I am asking for your help because i have some trouble with the connection of my app to Azure key vault (title of the subject).

The architecture of my project looks like this : (I can't upload images yet)

Web.Client

• Properties
• wwwroot
• Shared
• ...
• Program.cs

Web.Server

• Properties
• Controllers
• Pages
• appsettings.json
• Startup.cs
• Program.cs

So far, I managed to connect to my AAD using appsettings.json files to configure the ids etc. and I've add Msal authentication in the Program.cs file in Web.Client part of the project.

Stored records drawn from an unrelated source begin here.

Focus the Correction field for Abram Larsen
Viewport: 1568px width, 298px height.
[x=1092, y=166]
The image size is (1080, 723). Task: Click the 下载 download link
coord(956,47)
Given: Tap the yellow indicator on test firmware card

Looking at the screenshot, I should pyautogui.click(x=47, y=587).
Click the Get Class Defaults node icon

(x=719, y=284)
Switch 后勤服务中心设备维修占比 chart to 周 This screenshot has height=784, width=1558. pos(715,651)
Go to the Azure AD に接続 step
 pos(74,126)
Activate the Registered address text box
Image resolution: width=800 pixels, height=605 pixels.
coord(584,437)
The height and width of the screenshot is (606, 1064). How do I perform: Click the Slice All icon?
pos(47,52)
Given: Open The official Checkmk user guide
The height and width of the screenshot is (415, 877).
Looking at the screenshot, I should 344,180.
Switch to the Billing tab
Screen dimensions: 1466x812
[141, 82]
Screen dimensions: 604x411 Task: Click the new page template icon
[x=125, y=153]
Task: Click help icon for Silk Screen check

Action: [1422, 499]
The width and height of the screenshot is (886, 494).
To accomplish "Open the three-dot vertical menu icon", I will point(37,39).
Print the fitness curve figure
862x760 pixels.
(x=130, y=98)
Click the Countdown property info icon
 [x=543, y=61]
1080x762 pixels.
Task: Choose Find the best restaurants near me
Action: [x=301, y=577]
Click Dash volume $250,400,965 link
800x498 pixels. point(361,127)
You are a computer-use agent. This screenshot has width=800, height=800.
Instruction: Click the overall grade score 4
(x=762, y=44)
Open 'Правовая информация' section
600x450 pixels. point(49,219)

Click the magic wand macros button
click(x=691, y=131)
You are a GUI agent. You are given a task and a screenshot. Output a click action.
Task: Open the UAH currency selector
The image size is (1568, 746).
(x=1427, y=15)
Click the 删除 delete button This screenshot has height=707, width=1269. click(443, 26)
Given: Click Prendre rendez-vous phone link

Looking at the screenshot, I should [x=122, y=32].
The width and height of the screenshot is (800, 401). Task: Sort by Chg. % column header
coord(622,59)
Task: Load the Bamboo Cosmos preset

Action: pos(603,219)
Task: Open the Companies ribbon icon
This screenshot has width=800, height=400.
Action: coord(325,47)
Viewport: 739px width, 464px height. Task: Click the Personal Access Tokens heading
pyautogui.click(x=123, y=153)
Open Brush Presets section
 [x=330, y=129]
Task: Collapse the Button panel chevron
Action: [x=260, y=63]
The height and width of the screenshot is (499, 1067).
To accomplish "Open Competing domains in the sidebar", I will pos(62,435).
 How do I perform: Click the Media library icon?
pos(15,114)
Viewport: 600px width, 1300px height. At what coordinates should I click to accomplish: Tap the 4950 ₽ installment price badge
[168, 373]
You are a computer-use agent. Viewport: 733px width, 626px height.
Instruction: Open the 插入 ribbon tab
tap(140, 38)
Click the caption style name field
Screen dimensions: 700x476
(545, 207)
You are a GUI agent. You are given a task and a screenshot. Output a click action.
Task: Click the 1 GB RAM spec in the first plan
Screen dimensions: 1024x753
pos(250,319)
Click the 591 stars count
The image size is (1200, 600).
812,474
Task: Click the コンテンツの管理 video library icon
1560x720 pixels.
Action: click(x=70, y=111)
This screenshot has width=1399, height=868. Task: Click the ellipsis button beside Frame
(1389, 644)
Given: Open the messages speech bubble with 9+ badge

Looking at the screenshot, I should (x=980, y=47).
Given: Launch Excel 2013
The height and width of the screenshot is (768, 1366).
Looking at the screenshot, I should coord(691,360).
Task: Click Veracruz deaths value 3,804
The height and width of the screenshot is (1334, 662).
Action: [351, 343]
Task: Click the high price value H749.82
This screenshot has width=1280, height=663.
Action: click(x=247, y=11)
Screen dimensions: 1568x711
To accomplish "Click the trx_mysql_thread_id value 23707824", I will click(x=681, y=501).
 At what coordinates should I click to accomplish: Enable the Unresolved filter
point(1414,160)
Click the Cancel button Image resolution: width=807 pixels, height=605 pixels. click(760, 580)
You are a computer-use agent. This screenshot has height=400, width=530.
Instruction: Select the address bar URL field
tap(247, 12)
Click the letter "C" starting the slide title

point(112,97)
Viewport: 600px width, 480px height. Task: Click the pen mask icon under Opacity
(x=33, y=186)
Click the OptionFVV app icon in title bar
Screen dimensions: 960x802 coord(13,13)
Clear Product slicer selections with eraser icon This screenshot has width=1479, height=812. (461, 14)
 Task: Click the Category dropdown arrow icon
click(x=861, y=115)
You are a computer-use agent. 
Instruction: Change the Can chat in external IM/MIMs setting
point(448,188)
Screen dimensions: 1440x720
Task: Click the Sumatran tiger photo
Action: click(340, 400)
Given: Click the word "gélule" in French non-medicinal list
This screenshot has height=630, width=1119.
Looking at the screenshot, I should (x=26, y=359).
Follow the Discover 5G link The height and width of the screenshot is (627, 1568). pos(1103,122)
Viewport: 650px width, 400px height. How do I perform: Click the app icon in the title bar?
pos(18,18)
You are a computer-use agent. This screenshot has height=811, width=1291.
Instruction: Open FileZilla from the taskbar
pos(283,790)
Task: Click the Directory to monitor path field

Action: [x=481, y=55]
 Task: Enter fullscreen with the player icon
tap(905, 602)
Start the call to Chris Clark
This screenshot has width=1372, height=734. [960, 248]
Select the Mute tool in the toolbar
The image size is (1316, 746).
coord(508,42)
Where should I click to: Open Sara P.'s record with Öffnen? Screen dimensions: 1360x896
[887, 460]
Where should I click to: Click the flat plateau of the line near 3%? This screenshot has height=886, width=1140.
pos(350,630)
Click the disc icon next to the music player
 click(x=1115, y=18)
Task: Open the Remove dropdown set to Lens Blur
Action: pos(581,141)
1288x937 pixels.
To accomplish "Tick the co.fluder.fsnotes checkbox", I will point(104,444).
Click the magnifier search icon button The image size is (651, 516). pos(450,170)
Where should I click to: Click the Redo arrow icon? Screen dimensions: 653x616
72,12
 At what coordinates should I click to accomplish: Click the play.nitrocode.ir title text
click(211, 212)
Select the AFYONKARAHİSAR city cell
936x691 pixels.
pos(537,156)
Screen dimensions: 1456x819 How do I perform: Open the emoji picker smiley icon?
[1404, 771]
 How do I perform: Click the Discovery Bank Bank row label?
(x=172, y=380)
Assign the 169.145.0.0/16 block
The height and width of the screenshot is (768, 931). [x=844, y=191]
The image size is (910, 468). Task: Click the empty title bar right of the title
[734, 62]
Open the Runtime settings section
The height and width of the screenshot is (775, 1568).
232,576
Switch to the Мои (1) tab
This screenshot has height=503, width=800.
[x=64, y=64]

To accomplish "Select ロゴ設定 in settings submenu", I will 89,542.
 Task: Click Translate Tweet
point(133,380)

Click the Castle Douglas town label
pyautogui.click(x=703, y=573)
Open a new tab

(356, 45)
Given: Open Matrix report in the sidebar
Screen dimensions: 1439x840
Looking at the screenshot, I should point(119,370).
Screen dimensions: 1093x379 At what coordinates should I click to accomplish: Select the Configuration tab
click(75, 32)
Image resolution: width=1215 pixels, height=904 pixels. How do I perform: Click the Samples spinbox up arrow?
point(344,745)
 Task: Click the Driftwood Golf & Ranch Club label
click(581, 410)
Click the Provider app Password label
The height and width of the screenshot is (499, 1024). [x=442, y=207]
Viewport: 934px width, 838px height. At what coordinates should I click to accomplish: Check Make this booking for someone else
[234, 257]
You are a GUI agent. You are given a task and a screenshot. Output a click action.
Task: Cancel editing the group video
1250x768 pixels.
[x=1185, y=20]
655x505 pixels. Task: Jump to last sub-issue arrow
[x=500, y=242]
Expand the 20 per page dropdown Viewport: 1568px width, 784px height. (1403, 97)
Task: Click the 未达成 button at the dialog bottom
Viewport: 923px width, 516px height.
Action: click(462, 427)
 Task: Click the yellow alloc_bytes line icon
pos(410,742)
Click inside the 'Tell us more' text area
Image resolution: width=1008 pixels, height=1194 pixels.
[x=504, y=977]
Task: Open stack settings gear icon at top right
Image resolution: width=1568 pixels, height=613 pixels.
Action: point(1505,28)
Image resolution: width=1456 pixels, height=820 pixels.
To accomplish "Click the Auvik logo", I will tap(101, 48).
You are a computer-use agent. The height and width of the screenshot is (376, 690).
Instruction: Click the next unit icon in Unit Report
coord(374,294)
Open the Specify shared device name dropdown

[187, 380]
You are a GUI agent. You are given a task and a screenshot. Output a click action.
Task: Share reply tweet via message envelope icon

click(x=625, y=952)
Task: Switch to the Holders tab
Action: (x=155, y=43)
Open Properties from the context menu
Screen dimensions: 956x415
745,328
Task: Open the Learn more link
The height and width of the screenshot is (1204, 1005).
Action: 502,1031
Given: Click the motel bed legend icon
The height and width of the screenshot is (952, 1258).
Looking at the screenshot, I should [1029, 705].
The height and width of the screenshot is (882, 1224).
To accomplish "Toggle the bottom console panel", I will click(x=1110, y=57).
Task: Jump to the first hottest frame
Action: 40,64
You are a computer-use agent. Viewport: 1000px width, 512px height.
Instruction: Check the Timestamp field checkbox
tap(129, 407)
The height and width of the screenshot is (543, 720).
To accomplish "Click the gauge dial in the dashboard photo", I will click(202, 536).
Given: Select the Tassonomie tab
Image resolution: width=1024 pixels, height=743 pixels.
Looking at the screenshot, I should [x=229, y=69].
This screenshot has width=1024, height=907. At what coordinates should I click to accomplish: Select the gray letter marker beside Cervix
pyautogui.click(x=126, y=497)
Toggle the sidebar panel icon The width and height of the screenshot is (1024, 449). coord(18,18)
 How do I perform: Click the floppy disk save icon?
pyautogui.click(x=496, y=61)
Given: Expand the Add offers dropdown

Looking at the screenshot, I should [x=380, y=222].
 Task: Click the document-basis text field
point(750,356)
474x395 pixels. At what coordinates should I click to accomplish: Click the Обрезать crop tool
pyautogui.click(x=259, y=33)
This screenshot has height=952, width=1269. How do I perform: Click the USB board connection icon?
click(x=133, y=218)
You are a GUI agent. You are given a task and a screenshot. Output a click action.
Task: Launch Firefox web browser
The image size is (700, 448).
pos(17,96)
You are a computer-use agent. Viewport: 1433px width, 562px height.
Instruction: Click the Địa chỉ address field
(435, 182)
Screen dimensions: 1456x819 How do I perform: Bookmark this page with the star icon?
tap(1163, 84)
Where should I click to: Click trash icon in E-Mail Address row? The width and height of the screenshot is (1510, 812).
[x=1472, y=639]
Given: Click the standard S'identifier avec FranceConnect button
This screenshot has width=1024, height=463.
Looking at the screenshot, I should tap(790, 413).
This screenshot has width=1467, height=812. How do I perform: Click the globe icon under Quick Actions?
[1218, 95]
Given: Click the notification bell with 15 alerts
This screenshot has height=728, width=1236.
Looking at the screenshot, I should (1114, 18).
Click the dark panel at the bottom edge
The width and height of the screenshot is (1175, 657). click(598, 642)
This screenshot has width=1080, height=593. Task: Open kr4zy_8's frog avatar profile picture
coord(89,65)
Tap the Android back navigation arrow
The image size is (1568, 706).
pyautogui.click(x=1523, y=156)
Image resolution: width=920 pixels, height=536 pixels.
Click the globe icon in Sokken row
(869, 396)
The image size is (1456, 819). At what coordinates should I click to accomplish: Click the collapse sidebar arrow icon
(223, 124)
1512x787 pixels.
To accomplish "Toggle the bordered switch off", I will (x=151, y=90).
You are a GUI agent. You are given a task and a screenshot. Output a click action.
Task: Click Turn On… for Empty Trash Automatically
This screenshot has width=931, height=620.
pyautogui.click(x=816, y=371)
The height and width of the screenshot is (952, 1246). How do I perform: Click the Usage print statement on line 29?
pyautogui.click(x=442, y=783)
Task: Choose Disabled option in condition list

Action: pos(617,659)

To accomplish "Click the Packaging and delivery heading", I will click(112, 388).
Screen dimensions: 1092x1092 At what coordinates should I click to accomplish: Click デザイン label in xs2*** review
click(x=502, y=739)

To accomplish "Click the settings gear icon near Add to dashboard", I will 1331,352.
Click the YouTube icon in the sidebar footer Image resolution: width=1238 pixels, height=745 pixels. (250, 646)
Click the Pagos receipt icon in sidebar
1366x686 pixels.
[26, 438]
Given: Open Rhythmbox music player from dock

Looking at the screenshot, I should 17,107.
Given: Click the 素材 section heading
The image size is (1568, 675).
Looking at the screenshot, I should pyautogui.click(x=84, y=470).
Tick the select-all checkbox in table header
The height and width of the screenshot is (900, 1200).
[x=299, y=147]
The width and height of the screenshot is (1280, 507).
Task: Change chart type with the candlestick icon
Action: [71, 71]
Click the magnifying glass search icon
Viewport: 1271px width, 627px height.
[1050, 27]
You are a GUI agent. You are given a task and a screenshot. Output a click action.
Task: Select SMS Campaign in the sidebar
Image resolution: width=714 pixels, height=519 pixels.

To connect to my key vault, I've done this in my Startup.cs (I'm following this tutorial https://docs.microsoft.com/en-us/azure/key-vault/general/tutorial-net-create-vault-azure-web-app) :

 SecretClientOptions options = new SecretClientOptions()
 {
      Retry =
      {
          Delay= TimeSpan.FromSeconds(2),
          MaxDelay = TimeSpan.FromSeconds(16),
          MaxRetries = 5,
          Mode = RetryMode.Exponential
      }
 };

 var client = new SecretClient(new Uri("https://<kv-name>.vault.azure.net/"), new DefaultAzureCredential());

 KeyVaultSecret secret = client.GetSecret("test-secret");

 string secretValue = secret.Value;

But I'm getting the following error :

Azure.RequestFailedException : 'AKV10032: Invalid issuer. Expected one of https://sts.windows.net/<...>/, https://sts.windows.net/<...>/, https://sts.windows.net/<...>/, found https://sts.windows.net/<...>/.
Status: 401 (Unauthorized)
ErrorCode: Unauthorized

Answer 1

You can refer my code, maybe it would help you somewhere

using Microsoft.Azure.KeyVault;
using Microsoft.IdentityModel.Clients.ActiveDirectory;

public static class KeyVaultHelper
{
    private static string CLIENT_ID = "AppClientID";
    private static string BASE_URI = "KeyVaultBaseURL";
    private static string CLIENT_SECRECT = "ClientSecrect";

    

    public static async Task FetchKey()
    {
        try
        {
            var client = new KeyVaultClient(new KeyVaultClient.AuthenticationCallback(GetAccessTokenAsync), new HttpClient());
            var Key = await GetSecretAsync(client, "Test-secrect");
        }
        catch (Exception e)
        {
            throw;
        }
    }

    public static async Task<byte[]> GetSecretAsync(KeyVaultClient client, string key)
    {
        var secret = await client.GetSecretAsync(BASE_URI, key);
        return Convert.FromBase64String(secret.Value);
    }

    private static async Task<string> GetAccessTokenAsync(string authority, string resource, string scope)
    {
        var appCredentials = new ClientCredential(CLIENT_ID, CLIENT_SECRECT);
        var context = new AuthenticationContext(authority, TokenCache.DefaultShared);

        var result = await context.AcquireTokenAsync(resource, appCredentials);

        return result.AccessToken;
    }

}

Note - Change your ClientID, Base_URI and Client_Secrect

• Update - Please note that the call to KeyVault does not work on WASM due to CORS issue.